It is windy and overcast, more like the Maine coast than Afghanistan's plains. Goosebumps stand out on my arm. A thick crowd of about 100 US soldiers have turned out to pay their respects. On the runway, two files of soldiers stand eye to eye, about 12 feet apart. American flags on a patch on every shoulder. Silence. Waiting. Salutes past the wire, outside a green tent, signal that the bodies are in transit. The corpses have been laid out in aluminum coffins in the tent. I see a casket wrapped with the American flag, borne by six soldiers walking in lockstep. The men and their burden receive salutes all around. They slide the coffin into what can only be described as a beat-up, white Chevy pickup. The tailgate is down, waiting. The men solemnly lay the box on the lip of the truck bed, and pass it hand over hand until it rests squarely in the back. They shut the tailgate softly. Another coffin, six more pallbearers, and another truck, this one a late model Chevy F150. After a very short pause, a third appears and is slid into another new F150.

Two men with rifles head the procession is headed by two men with rifles. A man carrying an American flag with a gold fringe on the end of a long wooden pole marches between them. The flag stands straight out, sustained by the stiff wind. Behind, two buglers, wearing ISAF uniforms. They're Brits.

A slow walk.
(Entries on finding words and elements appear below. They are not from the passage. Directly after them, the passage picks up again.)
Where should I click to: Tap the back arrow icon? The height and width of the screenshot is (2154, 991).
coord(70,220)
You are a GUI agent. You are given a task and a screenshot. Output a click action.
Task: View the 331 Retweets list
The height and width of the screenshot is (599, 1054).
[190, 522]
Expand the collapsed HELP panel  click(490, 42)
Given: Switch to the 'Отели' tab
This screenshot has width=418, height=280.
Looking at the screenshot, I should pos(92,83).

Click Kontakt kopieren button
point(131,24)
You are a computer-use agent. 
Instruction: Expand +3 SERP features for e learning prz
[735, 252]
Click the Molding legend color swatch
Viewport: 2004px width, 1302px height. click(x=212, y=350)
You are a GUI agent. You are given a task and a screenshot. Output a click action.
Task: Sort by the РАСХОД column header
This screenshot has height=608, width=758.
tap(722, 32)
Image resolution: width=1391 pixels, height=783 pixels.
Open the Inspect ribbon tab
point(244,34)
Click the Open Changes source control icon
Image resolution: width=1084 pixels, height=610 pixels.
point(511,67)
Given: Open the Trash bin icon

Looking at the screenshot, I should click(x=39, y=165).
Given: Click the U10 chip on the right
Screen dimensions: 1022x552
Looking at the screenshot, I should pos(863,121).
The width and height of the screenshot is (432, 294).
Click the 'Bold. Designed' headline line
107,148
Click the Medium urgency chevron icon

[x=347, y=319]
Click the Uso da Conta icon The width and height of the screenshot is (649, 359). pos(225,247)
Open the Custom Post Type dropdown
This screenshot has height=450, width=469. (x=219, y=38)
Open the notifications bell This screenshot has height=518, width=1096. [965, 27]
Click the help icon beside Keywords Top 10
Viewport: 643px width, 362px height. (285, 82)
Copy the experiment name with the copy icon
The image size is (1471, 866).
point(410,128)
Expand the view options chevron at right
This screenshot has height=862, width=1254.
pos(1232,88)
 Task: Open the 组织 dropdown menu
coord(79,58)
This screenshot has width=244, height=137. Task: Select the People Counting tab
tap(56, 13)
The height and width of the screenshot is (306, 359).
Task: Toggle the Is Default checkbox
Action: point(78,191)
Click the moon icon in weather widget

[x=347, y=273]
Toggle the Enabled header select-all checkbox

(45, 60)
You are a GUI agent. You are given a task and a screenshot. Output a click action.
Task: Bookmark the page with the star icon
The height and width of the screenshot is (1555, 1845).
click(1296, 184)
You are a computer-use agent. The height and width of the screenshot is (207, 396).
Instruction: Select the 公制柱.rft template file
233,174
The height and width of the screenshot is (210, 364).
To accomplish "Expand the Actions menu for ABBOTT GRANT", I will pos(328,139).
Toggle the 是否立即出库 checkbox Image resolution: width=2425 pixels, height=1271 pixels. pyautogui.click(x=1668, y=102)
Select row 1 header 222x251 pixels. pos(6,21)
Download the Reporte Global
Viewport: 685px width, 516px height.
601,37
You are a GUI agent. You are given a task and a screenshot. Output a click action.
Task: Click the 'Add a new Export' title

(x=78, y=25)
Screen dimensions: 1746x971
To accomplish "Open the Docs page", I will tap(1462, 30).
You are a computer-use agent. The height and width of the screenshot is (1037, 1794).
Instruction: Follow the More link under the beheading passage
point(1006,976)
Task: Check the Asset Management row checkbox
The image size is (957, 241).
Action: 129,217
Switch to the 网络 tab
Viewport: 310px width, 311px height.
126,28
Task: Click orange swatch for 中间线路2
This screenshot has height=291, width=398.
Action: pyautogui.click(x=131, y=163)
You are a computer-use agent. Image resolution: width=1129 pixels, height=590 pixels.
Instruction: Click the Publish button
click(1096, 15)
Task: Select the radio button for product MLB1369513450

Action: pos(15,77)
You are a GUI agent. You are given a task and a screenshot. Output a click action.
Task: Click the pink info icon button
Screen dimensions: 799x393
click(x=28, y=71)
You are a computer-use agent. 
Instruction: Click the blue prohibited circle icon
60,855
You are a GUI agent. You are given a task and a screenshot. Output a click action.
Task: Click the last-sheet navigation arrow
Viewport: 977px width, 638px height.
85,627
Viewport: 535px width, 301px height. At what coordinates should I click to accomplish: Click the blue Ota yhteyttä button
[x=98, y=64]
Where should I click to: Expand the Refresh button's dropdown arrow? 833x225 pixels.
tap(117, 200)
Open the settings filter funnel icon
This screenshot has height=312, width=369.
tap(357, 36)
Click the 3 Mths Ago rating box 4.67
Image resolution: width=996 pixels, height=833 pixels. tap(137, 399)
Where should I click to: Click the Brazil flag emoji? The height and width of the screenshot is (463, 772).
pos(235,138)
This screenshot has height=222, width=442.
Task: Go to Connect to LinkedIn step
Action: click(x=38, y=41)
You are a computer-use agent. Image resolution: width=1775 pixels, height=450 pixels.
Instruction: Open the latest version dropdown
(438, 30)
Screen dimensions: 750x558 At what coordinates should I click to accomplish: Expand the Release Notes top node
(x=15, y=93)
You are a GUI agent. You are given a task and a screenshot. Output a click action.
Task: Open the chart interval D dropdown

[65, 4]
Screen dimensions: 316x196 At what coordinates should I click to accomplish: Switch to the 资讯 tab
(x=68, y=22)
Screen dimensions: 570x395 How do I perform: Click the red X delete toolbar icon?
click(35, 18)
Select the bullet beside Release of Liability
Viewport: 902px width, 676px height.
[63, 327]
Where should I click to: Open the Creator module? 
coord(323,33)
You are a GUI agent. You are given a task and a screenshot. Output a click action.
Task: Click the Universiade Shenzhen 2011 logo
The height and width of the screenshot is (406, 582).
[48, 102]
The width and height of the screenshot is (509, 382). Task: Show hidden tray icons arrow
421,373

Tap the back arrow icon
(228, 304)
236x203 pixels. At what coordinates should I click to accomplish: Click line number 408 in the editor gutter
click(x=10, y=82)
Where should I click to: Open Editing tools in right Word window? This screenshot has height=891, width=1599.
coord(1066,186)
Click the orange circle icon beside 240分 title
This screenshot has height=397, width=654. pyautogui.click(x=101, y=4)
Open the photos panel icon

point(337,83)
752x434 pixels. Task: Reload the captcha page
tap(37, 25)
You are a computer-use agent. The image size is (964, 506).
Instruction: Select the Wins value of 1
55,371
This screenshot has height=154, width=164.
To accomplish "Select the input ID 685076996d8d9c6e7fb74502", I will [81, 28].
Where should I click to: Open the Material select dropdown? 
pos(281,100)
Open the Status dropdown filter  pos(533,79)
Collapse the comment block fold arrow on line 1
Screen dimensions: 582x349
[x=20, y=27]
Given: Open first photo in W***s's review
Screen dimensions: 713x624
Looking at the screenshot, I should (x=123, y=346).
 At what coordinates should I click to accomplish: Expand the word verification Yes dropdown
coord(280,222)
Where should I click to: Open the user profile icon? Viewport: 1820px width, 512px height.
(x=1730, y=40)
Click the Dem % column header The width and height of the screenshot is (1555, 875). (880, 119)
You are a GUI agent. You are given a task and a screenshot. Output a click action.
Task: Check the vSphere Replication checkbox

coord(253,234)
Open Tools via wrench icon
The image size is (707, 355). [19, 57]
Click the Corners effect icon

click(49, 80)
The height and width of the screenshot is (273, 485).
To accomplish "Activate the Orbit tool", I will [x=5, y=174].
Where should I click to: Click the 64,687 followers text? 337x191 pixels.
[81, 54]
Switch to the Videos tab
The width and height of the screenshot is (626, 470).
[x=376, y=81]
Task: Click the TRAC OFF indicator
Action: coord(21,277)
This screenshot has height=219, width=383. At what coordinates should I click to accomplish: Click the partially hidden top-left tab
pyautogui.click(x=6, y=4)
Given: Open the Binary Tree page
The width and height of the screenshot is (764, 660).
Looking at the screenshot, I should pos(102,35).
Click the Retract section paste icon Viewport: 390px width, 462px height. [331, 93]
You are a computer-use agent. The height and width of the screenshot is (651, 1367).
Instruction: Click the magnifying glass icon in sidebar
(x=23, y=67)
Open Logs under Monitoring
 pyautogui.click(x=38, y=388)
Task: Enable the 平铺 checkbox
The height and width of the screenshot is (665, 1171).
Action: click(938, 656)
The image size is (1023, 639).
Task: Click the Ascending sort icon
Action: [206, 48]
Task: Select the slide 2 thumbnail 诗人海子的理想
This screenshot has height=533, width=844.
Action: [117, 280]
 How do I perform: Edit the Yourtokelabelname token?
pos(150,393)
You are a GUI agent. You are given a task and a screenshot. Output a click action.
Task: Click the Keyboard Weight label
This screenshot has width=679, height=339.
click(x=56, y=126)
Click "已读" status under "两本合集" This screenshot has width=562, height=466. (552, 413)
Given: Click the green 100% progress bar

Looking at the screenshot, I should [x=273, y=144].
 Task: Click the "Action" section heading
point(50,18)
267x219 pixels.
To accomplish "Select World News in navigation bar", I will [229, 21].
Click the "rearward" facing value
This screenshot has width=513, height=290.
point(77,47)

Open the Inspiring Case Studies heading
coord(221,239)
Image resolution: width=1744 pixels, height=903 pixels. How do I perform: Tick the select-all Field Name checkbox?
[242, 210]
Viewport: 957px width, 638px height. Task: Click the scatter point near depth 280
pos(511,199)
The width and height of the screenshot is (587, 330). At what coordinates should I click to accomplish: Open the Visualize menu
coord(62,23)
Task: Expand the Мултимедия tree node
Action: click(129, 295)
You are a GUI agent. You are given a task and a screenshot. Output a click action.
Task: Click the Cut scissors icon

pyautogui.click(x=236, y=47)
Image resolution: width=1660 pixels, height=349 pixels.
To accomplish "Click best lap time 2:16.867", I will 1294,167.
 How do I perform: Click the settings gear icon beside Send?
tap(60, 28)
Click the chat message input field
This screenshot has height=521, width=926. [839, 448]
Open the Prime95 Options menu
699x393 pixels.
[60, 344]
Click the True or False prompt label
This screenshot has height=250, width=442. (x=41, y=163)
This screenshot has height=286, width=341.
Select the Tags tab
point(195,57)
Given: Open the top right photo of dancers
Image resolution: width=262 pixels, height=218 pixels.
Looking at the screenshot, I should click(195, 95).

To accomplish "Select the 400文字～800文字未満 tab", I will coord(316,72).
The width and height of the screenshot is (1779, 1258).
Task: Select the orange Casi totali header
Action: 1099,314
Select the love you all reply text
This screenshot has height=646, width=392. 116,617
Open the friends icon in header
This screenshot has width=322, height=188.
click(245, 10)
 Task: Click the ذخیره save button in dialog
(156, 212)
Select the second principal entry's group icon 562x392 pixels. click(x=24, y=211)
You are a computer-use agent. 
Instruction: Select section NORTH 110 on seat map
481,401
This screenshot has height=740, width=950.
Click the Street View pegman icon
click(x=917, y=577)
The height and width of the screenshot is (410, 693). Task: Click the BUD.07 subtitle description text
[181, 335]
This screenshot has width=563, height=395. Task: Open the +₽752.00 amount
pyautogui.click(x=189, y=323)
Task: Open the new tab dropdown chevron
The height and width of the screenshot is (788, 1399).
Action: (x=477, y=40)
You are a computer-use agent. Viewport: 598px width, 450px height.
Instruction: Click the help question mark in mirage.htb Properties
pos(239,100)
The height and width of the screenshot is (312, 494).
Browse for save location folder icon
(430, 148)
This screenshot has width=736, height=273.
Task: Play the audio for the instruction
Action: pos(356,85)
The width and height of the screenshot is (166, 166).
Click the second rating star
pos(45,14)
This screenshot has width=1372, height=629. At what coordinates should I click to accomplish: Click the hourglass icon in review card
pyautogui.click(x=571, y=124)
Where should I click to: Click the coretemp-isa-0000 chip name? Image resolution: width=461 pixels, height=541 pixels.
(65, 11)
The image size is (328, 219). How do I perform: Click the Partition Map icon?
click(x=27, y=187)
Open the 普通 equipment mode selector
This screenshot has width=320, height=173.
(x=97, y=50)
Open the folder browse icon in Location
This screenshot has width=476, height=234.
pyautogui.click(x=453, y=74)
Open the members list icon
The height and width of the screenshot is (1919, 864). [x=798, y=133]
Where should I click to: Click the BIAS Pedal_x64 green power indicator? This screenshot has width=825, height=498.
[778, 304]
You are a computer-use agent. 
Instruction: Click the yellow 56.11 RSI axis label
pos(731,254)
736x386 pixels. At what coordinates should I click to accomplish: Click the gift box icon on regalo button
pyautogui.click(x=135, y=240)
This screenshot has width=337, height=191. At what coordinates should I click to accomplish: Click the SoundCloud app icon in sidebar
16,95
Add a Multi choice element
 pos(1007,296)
Approaching the files of troops, a man calls out, and salutes are raised. The trucks clank across sheets of battered metal that span a ditch and pull onto a runway. Three trucks pass the gauntlet of saluting soldiers slowly; the double-file honor guard remains standing frozen on both sides of the moving vehicles. Long after the trucks have left the alley between the solemn troops, a commanding officer barks a command, and the salutes come down. While the trucks continue on down the runway, the soldiers don't flinch, don't move a muscle, stay staring at the man straight across from them.

The trucks back up and one by one, the coffins are unloaded and walked into the gaping maw of a C-17. The mouth closes, and the bugles ring out their simple, sad tune. And then away. An order is barked out, and the soldiers break ranks, walk back to the tents. Colonel King insists on helping a TV crew member with his bag--solicitousness unbefitting his high rank. Then he stops the media van as we make our way back to the press tent.

"I just wanted to thank you all for coming out," he says. It's awkward. No one has anything to say. King's sentimental, maybe, but he's 100% soldier, with a buzzed skull, a leathery neck and a stiff military bearing.

The ghost plane is traveling to a military base in Germany, and from there back home to the United States. I wonder if there's anyone in the back with the bodies.